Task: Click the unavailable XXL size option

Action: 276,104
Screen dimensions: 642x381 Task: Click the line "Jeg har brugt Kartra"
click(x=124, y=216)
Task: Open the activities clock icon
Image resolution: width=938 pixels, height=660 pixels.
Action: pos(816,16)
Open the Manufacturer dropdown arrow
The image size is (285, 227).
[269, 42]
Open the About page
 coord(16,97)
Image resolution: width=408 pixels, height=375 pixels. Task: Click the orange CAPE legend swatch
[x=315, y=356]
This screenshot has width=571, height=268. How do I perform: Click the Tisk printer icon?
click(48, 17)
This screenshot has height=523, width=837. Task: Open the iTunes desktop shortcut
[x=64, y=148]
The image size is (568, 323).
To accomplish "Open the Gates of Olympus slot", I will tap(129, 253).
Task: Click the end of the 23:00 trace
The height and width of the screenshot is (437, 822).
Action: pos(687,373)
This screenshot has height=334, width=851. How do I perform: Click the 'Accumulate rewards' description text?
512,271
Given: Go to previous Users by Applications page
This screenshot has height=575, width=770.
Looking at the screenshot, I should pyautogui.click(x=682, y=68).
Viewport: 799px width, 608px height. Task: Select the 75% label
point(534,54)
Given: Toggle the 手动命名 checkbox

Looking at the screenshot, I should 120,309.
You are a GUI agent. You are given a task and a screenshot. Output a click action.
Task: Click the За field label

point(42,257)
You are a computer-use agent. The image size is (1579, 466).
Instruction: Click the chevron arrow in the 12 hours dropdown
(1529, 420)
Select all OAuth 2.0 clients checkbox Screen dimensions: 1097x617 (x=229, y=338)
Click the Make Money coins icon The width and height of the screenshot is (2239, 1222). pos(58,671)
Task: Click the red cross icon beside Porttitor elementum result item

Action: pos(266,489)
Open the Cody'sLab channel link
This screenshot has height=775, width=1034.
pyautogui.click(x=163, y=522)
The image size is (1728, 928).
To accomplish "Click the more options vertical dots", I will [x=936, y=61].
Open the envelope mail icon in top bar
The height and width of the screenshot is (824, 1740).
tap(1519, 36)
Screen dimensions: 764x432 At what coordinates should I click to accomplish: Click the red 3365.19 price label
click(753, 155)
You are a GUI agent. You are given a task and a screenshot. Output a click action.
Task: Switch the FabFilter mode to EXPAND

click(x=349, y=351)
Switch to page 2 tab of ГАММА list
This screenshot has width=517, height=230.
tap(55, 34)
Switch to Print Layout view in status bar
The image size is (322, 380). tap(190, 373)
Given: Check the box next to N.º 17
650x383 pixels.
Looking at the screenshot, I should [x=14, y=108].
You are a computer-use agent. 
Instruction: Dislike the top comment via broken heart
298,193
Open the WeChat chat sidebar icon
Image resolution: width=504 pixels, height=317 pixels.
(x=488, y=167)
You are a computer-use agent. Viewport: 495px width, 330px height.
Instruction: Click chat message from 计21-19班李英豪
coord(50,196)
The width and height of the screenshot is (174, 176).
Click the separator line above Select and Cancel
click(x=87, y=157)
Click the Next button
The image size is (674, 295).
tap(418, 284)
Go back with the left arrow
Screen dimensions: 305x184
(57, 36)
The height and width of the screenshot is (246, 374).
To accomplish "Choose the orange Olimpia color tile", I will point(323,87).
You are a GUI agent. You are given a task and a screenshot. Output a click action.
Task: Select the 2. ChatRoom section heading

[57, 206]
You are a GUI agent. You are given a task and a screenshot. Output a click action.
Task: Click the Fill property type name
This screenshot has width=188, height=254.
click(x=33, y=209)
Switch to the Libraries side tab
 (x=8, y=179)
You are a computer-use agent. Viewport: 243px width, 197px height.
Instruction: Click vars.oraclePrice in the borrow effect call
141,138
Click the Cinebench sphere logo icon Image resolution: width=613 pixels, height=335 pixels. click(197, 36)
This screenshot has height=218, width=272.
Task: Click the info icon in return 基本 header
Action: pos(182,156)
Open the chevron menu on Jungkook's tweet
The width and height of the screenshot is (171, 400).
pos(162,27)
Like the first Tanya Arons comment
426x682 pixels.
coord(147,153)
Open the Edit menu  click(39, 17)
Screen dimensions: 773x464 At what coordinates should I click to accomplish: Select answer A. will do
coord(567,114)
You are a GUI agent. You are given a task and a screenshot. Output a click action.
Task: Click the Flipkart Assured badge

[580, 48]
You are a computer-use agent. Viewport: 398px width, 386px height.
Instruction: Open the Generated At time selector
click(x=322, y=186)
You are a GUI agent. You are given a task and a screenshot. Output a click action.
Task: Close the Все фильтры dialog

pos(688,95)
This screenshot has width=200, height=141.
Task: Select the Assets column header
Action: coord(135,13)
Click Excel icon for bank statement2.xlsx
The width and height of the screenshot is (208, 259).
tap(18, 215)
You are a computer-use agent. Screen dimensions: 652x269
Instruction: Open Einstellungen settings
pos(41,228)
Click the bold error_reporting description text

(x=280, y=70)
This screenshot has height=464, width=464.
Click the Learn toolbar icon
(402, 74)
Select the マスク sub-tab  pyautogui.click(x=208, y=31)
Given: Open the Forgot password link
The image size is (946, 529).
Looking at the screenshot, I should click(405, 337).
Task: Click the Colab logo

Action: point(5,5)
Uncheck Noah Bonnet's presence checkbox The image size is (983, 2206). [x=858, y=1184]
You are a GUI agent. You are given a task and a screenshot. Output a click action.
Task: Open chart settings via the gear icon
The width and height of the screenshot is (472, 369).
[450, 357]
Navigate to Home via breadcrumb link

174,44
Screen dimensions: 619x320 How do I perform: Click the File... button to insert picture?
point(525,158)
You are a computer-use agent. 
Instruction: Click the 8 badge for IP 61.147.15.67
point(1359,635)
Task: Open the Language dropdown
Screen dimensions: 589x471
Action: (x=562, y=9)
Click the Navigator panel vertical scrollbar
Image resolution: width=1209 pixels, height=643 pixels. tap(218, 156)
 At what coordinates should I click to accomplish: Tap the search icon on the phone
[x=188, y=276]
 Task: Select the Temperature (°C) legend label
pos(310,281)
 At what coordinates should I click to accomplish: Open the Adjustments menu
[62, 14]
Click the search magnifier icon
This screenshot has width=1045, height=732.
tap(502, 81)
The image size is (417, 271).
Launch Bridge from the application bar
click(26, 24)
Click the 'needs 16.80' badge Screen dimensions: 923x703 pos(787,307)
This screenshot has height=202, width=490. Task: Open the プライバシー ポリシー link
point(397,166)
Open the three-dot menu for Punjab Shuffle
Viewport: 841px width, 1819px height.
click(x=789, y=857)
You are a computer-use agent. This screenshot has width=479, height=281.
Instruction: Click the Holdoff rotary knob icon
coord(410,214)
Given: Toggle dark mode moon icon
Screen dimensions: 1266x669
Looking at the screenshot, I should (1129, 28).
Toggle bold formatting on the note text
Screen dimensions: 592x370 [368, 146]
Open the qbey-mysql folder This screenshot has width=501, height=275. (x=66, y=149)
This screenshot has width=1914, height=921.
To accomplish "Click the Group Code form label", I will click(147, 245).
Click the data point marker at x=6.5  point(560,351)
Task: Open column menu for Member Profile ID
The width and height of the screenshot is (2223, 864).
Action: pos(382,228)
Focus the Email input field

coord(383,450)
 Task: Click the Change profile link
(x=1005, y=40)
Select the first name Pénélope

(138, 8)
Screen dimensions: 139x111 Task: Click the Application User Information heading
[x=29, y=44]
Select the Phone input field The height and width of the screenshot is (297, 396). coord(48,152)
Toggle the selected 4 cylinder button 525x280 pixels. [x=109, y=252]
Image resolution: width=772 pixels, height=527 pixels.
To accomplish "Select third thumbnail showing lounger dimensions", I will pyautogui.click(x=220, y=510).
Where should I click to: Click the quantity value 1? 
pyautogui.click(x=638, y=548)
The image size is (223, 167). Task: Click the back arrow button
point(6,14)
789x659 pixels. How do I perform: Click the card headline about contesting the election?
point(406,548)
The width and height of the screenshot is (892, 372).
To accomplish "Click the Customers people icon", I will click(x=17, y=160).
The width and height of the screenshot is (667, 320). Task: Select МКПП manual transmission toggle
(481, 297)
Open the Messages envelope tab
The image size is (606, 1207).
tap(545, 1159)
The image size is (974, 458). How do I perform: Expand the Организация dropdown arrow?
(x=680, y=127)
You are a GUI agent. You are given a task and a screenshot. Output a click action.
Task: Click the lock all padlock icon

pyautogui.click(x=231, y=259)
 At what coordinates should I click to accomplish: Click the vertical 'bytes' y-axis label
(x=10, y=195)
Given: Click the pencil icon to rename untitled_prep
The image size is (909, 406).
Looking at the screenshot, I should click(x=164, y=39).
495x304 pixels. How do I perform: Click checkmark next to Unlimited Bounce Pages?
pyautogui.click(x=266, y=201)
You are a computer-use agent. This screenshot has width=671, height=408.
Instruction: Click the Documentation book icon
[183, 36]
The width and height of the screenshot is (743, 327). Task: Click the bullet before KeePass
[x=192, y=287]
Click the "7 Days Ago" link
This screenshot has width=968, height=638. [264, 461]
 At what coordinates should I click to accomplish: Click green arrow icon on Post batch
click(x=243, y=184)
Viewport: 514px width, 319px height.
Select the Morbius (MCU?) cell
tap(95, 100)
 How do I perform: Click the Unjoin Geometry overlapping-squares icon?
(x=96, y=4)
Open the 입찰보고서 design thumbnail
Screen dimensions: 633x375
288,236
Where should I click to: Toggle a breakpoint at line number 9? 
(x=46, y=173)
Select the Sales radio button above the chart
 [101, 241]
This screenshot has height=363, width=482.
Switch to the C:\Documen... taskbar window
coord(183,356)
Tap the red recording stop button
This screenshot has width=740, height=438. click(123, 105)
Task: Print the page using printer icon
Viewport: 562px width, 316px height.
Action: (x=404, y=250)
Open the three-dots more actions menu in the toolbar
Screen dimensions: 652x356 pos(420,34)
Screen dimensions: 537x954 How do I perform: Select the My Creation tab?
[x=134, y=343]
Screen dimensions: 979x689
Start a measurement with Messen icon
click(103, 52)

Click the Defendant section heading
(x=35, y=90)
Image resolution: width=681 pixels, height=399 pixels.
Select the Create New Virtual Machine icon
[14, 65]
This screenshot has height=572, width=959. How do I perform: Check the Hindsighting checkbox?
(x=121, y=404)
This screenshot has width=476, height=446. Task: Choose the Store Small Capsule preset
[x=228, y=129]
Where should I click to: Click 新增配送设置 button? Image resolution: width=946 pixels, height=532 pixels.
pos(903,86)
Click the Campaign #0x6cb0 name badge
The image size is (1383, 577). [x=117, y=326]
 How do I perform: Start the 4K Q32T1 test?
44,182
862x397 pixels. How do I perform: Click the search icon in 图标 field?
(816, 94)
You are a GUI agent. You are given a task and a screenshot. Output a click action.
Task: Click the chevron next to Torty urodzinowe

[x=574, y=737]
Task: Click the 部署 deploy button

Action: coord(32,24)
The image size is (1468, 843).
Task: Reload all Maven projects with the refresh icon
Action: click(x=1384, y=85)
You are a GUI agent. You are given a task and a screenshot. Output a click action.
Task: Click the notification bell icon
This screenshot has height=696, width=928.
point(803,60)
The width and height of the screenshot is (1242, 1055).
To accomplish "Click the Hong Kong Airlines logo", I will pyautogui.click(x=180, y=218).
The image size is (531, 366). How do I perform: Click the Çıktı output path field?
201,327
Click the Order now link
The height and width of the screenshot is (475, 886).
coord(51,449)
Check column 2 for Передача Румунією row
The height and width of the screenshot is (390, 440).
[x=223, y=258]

▸ Required work
Return every line of the material in which the word "computer" is found.

▸ Problem solution
You are a computer-use agent. The image size is (1579, 466).
You are a computer-use agent. 
You are a computer-use agent. Viewport: 495px width, 330px height.
You are a computer-use agent. Viewport: 243px width, 197px height.
You are a computer-use agent. Viewport: 398px width, 386px height.
You are a computer-use agent. Screen dimensions: 652x269
You are a computer-use agent. 
You are a computer-use agent. This screenshot has width=479, height=281.
You are a computer-use agent. This screenshot has width=671, height=408.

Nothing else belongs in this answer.